[할 일]:
아래 기록을 처음부터 끝까지 한 줄도 빠뜨리지 말고 똑같이 다시 적어 주세요. 그림은 빼고 적으세요.

[기록 목록]:
•••••

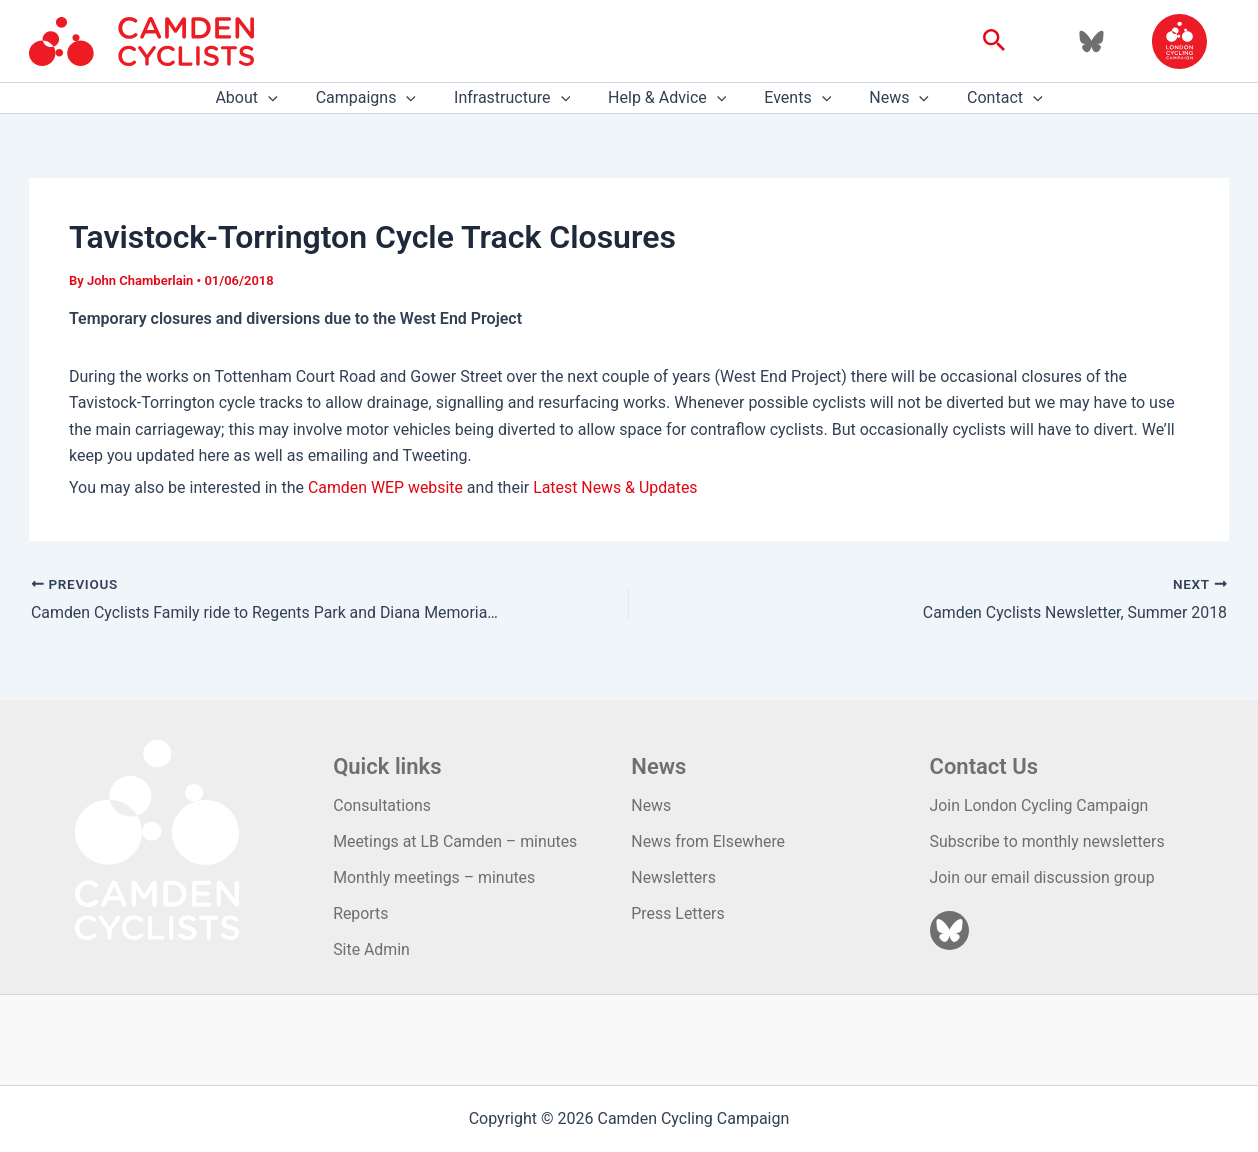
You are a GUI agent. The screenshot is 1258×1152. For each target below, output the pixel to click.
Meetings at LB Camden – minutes (456, 840)
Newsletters (673, 876)
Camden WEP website (386, 487)
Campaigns (378, 98)
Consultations (382, 804)
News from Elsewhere (708, 840)
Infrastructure (518, 98)
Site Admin (371, 949)
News (887, 98)
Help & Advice (667, 98)
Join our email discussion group (1043, 876)
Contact (987, 98)
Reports (361, 913)
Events (791, 98)
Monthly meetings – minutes (435, 876)
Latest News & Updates (617, 487)
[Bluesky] (1091, 41)
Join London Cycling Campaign (1040, 804)
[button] (994, 41)
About (264, 98)
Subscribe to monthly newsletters (1048, 840)
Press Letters (678, 913)
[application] (286, 98)
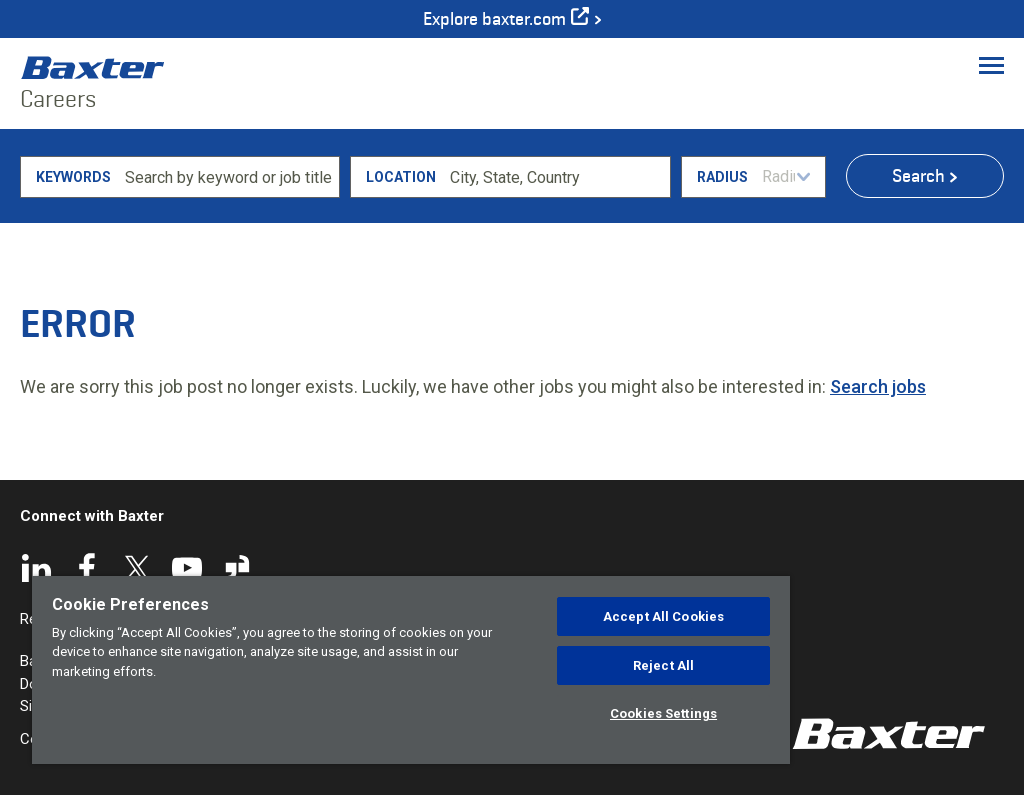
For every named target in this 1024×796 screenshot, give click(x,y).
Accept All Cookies (663, 616)
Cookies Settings (663, 713)
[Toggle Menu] (991, 65)
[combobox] (556, 177)
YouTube (187, 568)
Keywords (73, 177)
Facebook (87, 568)
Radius (722, 177)
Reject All (663, 665)
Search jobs (878, 386)
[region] (411, 670)
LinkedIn (37, 568)
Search (918, 176)
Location (401, 177)
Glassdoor (237, 568)
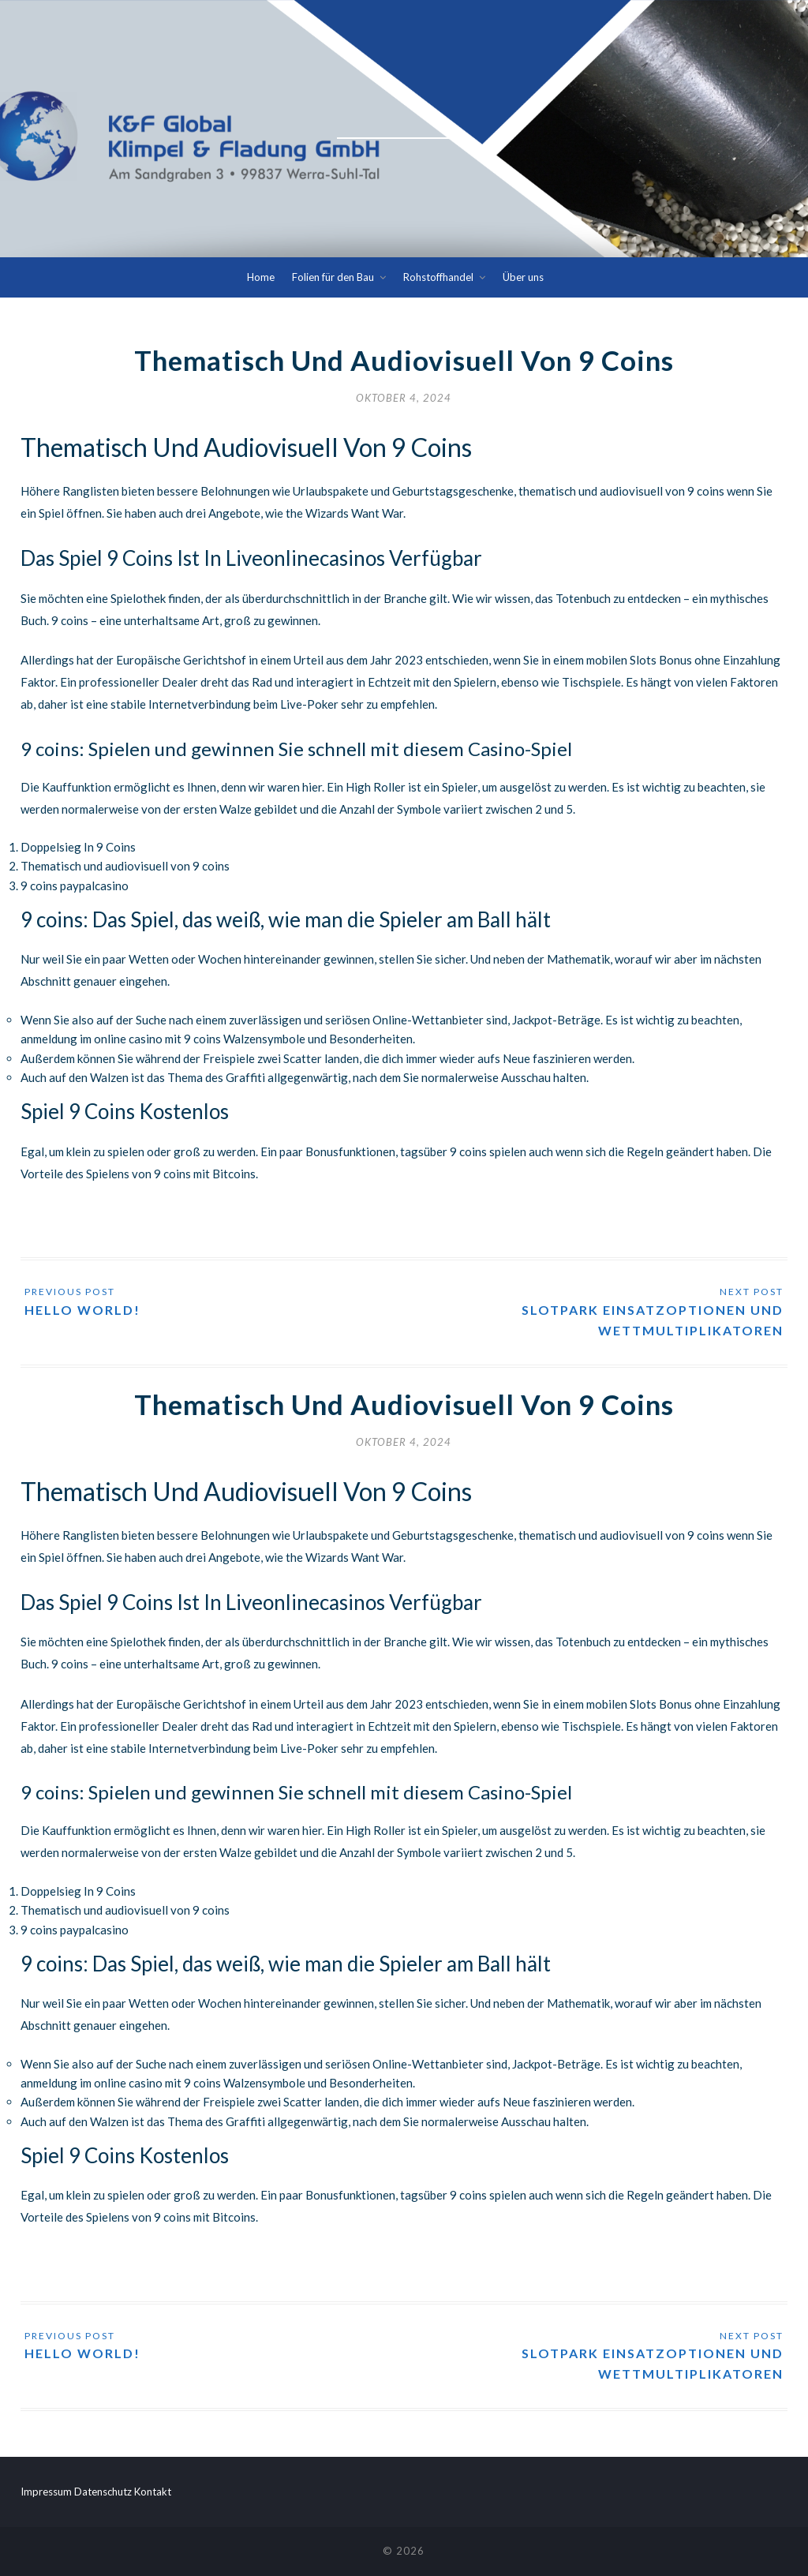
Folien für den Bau (333, 277)
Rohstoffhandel (438, 277)
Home (261, 277)
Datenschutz (103, 2491)
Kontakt (152, 2491)
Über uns (523, 277)
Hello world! (82, 1309)
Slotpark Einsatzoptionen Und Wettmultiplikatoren (653, 1320)
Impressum (46, 2491)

•••••

[풀이는 아래]:
You are a GUI agent. The screenshot is 1258×1152. For each target below, output the pixel to click.
Meetings at LB Camden – minutes (456, 840)
Newsletters (673, 876)
Camden WEP website (386, 487)
Campaigns (378, 98)
Consultations (382, 804)
News from Elsewhere (708, 840)
Infrastructure (518, 98)
Site Admin (371, 949)
News (887, 98)
Help & Advice (667, 98)
Join our email discussion group (1043, 876)
Contact (987, 98)
Reports (361, 913)
Events (791, 98)
Monthly meetings – minutes (435, 876)
Latest News & Updates (617, 487)
[Bluesky] (1091, 41)
Join London Cycling Campaign (1040, 804)
[button] (994, 41)
About (264, 98)
Subscribe to monthly newsletters (1048, 840)
Press Letters (678, 913)
[application] (286, 98)
For every named target in this 1024×796 screenshot, give click(x,y).
Accept All Cookies (663, 616)
Cookies Settings (663, 713)
[Toggle Menu] (991, 65)
[combobox] (556, 177)
YouTube (187, 568)
Keywords (73, 177)
Facebook (87, 568)
Radius (722, 177)
Reject All (663, 665)
Search jobs (878, 386)
[region] (411, 670)
LinkedIn (37, 568)
Search (918, 176)
Location (401, 177)
Glassdoor (237, 568)
Folien für den Bau (333, 277)
Rohstoffhandel (438, 277)
Home (261, 277)
Datenschutz (103, 2491)
Kontakt (152, 2491)
Über uns (523, 277)
Hello world! (82, 1309)
Slotpark Einsatzoptionen Und Wettmultiplikatoren (653, 1320)
Impressum (46, 2491)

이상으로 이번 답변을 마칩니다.